July, August and early September are good growing weeks. A frost isn’t expected until Sept. 17 or 18.

For the money, planting tomatoes and cucumbers will give you the best return, but potatoes, pumpkins and corn can be bought cheaper from the farmer.

Whether it’s cheaper to replant or buy, Jackson said take into account how much you’ve already spent, what more it will take to re-establish a garden, and compare that to what you’d spend on fresh produce if you didn’t grow yourself.

“You will still save money by growing your own tomatoes, especially if you plan to grow enough for fresh consumption and canning and freezing,” she said.

The biggest problem now may be with finding tomato plants, since most nurseries don’t plan on selling them in July.

Two local nurseries contacted Tuesday said they still have some.

Elmer Whiting of Farmer Whiting’s in Auburn has a fair supply of tomato plants and cucumber plants. Provencher Landscape and Nursery in Lewiston also has tomato plants. “It’s just very limited on varieties,” Roger Roberge said.

Jackson also recommends planting cucumbers, radishes, lettuce, spinach, broccoli, cabbage, cauliflower and string beans if the weather dries. “String beans don’t like wet weather.”
There isn’t time to grow melons, pumpkins and Brussels sprouts.

If the plants in your garden are yellow or limp from too much water, “there’s still hope,” Jackson said. They could recover if they haven’t started to turn brown or black.

Don’t replant if you have standing water. “You risk compaction. When the soil gets wet and muddy it gets compacted.” Standing on compacted soil risks harming the soil structure. “If it’s wet stay off it. Wait until it get reasonably dry, when you’re not sinking in.”

Another good way to garden this year is with a raised bed with drainage. You can make a raised bed by first putting on large rocks to provide drainage, then piling dirt on top, then planting. A frame made of boards would work, but a border isn’t necessary.

When buying plants, be careful not to buy those with blight, a disease that can get into and contaminate the soil.
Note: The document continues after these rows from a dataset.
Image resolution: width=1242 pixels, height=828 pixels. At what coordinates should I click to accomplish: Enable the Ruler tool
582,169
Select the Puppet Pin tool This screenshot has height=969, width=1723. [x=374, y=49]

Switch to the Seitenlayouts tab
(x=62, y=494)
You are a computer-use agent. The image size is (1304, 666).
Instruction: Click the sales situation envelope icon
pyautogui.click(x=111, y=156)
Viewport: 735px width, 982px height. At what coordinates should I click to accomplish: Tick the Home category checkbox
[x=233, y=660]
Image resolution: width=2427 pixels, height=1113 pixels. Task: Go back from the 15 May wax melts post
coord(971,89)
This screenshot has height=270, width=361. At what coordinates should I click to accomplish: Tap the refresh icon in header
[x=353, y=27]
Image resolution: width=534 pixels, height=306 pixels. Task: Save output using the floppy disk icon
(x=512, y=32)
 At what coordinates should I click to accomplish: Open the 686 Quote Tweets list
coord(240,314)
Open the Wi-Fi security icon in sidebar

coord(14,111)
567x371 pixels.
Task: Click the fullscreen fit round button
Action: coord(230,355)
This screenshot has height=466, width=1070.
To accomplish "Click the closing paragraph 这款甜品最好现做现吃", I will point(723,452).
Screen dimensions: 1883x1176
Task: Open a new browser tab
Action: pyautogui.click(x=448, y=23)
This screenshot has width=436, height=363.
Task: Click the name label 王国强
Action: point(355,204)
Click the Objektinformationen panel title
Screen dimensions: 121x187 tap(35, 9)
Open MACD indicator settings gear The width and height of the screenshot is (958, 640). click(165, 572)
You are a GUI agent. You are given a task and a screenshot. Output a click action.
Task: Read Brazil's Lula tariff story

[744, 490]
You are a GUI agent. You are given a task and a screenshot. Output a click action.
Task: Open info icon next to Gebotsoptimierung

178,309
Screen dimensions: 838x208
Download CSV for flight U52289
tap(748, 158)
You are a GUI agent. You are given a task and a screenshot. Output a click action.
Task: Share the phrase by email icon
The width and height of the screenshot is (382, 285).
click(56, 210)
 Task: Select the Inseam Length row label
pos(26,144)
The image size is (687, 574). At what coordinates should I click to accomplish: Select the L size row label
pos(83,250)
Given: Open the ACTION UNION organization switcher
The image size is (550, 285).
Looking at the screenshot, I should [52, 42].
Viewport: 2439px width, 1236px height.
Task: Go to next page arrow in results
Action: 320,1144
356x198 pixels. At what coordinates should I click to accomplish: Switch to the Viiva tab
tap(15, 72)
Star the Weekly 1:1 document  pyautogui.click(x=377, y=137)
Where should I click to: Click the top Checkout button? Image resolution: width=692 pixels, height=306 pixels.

Blight was brought into Maine this year by plants in big box stores, Jackson said. Before buying, inspect plants (tomatoes, egg plants or pepper plants) to make sure there’s no dark green spots. Advanced blight turns plants black.

Because of the tough economy more people are gardening this year. “The number of calls I’ve gotten from first-time gardeners has dramatically increased,” Jackson said.

Consumers are also more interested in the buy-local movement, knowing where their food came from and concerned with food safety, she said.